** Fragmento proporcionado **

Traigo a la memoria, sólo como ejemplos, los debates que han tenido lugar en el seno de las universidades americanas respecto a las implicaciones de lo “políticamente correcto”: limitar la enseñanza de temas controvertidos o prohibir el uso de expresiones con una carga de “violencia simbólica”. Pensemos también en los vaivenes de la opinión francesa a propósito de las caricaturas de Charlie Hebdó, o en la airada reacción de algunos lectores del periódico El País que condenaron la publicación de un artículo poco ortodoxo sobre feminismo (Cathy Young “Las feministas tratan mal a los hombres”).
En México, hace apenas unos años, la Suprema Corte determinó, en una controvertida decisión, que el empleo de los términos “maricón” y “puñal” en un artículo periodístico constituían expresiones homófobas que “implican una incitación promoción o justificación de la intolerancia hacia la homosexualidad” y que éstas podrían llegar a ser una categoría de discursos de odio.
El dilema de la libertad de expresión frente al discurso de odio —que es una categoría extraordinaria— es bien conocido, pero no tiene una solución sencilla. En apretada síntesis, si el Estado censura el discurso de odio puede limitar la libertad de expresión, pero si no lo hace, entonces puede dejar sin protección a grupos o personas vulnerables. Este problema se ha hecho mucho más grave y complejo en el entorno de las redes sociales.
La salida a este callejón existe. Se trata de desarrollar estándares razonables y procedimientos bien diseñados, resultado de una reflexión amplia e incluyente, que permitan establecer cuándo estamos frente a un caso de discurso de odio, cómo procesarlo y cuáles son las medidas precautorias que, en su caso, conviene adoptar. Desafortunadamente estos estándares existen sólo de manera incipiente en la jurisprudencia mexicana y los criterios usados por las autoridades administrativas son poco conocidos y están fundamentados en una ley con múltiples deficiencias técnicas. El caso Alvarado es el ejemplo paradigmático de esta situación.
Existen varias preguntas que conviene esclarecer. ¿Cuáles son los criterios que permiten identificar que una opinión contiene manifestaciones clasistas y discriminatorias? ¿El mero uso de ciertas palabras puede constituir un acto discriminatorio? ¿En qué casos y cómo procede el uso de medidas cautelares? ¿Deberían generarse protecciones para las personas objeto de hostigamiento en las redes? ¿Las opiniones de los servidores públicos están sujetas a un escrutinio más estricto que el de los particulares?
La libertad de expresión es uno de los pilares de un sistema democrático. Sin ella, no existe la posibilidad de opinar, criticar y debatir. Pero sin duda otro valor central de la democracia es la igualdad. Se trata entonces de encontrar los mecanismos y procedimientos que permitan conciliar el ejercicio de ambos derechos. Todo ello es posible. Pero recordemos siempre que la libertad de expresión conlleva un carácter contra-mayoritario y que por ello tiene especial valor la defensa de ideas que, como ha dicho la Relatoría para la Libertad de Expresión de la Comisión Interamericana de Derechos Humanos “ofenden, chocan, inquietan, resultan ingratas o perturban al Estado o a cualquiera sector de su población”.

** Instrucciones de trabajo **
1 - Repite textualmente el pasaje del fragmento sobre libertad de expresión y discurso de odio que empieza en "En México, hace" y termina en "discursos de odio.".
2 - Según el fragmento sobre libertad de expresión y discurso de odio, ¿es cierta cada afirmación? Responde sí o no y cita las palabras exactas del fragmento que lo deciden. (a) La Suprema Corte de México consideró homófobas dos palabras usadas en un artículo periodístico. (b) Los estándares para identificar el discurso de odio están plenamente desarrollados en la jurisprudencia mexicana. (c) La igualdad es otro valor central de la democracia.

** Material mostrado **
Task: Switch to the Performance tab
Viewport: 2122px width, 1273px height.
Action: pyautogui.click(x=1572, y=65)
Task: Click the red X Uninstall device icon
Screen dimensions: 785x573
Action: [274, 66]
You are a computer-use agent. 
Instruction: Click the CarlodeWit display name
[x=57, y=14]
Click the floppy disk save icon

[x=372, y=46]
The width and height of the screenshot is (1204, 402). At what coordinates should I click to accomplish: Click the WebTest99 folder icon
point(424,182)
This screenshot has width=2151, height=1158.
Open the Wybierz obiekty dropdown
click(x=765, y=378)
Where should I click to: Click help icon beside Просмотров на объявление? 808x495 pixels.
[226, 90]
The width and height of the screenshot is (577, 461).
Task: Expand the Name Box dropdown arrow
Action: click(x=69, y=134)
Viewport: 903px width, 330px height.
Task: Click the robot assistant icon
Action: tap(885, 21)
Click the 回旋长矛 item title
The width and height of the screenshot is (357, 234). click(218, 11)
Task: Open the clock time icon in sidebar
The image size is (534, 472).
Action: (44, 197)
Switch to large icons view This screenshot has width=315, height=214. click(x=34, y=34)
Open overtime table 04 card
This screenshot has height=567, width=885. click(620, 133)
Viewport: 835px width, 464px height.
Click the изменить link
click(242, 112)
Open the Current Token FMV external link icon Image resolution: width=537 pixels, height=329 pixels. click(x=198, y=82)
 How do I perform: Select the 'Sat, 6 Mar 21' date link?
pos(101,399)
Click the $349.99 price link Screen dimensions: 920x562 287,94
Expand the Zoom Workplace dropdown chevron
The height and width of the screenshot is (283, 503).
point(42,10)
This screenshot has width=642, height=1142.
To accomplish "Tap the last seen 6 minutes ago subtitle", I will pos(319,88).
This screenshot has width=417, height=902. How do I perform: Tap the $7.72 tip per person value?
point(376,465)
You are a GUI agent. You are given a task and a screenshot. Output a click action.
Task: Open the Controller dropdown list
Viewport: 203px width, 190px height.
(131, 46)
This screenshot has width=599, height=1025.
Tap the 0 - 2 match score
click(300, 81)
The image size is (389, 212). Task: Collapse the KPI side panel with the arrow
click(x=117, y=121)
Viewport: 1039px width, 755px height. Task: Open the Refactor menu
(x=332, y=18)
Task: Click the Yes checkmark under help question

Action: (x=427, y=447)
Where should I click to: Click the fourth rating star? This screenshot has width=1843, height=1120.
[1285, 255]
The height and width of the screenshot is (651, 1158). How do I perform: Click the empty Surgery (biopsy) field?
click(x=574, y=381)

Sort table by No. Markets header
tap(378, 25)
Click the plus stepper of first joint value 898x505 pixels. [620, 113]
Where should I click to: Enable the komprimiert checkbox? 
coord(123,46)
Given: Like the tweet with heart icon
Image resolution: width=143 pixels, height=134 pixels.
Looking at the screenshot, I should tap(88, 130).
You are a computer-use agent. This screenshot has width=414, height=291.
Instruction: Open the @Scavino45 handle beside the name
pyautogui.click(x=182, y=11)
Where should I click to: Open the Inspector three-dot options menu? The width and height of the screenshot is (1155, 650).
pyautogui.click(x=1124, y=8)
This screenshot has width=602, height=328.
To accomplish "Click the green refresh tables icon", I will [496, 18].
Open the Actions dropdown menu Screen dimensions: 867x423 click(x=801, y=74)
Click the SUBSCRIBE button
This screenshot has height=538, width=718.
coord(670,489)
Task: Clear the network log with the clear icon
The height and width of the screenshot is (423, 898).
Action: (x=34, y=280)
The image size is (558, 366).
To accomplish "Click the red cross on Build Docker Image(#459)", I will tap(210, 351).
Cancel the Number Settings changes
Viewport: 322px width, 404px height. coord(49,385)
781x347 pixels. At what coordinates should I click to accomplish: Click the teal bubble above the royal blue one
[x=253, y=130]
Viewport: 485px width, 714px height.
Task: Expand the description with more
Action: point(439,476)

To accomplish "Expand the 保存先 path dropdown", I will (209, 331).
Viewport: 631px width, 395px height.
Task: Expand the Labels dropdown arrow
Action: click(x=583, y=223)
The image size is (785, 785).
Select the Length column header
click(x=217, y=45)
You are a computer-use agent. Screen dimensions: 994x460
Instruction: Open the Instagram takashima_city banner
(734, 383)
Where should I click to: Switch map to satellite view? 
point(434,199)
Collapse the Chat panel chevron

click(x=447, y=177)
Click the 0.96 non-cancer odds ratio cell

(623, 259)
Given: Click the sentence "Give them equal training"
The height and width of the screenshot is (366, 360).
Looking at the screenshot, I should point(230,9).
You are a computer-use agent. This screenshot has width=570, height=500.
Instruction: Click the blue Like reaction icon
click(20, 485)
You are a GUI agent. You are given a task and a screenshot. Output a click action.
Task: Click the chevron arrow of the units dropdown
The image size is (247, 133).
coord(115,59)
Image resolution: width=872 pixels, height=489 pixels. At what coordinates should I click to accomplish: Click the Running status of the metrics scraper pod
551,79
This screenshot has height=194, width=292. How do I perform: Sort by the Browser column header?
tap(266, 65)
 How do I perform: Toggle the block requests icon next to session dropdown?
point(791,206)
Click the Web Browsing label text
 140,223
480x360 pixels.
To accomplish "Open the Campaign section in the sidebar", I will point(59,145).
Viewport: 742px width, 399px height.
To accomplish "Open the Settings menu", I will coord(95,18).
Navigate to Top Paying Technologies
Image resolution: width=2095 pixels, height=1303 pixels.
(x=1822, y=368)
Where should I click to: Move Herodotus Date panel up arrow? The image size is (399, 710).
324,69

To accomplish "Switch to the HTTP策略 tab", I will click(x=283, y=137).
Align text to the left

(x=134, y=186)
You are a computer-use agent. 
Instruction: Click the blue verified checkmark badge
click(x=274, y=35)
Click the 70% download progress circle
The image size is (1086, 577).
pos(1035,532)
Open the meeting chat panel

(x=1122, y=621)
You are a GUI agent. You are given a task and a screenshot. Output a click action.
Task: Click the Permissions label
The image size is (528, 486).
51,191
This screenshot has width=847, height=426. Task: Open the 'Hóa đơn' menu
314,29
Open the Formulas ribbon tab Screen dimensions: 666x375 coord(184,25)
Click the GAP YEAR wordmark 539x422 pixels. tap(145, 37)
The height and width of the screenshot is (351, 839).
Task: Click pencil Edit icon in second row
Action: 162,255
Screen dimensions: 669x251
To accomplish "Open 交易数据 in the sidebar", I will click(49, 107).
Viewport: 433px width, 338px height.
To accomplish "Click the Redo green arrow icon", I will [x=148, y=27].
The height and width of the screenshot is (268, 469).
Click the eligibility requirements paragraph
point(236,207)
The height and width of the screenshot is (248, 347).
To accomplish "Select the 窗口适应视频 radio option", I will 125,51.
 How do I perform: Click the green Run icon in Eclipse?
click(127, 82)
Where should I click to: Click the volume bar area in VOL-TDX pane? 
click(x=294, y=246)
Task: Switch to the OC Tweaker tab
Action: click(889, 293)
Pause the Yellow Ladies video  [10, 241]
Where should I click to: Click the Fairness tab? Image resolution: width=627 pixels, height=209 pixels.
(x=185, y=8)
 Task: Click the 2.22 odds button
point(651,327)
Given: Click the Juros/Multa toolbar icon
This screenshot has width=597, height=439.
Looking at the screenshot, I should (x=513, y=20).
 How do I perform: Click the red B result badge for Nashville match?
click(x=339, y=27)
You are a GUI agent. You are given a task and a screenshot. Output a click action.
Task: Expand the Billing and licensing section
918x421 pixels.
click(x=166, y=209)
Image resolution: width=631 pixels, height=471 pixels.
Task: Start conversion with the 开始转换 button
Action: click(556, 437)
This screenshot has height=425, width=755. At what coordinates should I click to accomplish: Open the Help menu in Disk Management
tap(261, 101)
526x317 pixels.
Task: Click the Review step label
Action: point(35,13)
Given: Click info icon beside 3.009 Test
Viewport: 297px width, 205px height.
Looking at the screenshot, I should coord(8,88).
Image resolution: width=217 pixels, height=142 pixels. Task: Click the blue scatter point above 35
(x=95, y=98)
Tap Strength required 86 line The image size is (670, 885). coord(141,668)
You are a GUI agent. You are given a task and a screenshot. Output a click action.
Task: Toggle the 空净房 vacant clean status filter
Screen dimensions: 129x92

** Resultados **
1 -
En México, hace apenas unos años, la Suprema Corte determinó, en una controvertida decisión, que el empleo de los términos “maricón” y “puñal” en un artículo periodístico constituían expresiones homófobas que “implican una incitación promoción o justificación de la intolerancia hacia la homosexualidad” y que éstas podrían llegar a ser una categoría de discursos de odio.

2 -
(a) Sí: «el empleo de los términos “maricón” y “puñal” en un artículo periodístico constituían expresiones homófobas».
(b) No: «estos estándares existen sólo de manera incipiente en la jurisprudencia mexicana».
(c) Sí: «otro valor central de la democracia es la igualdad».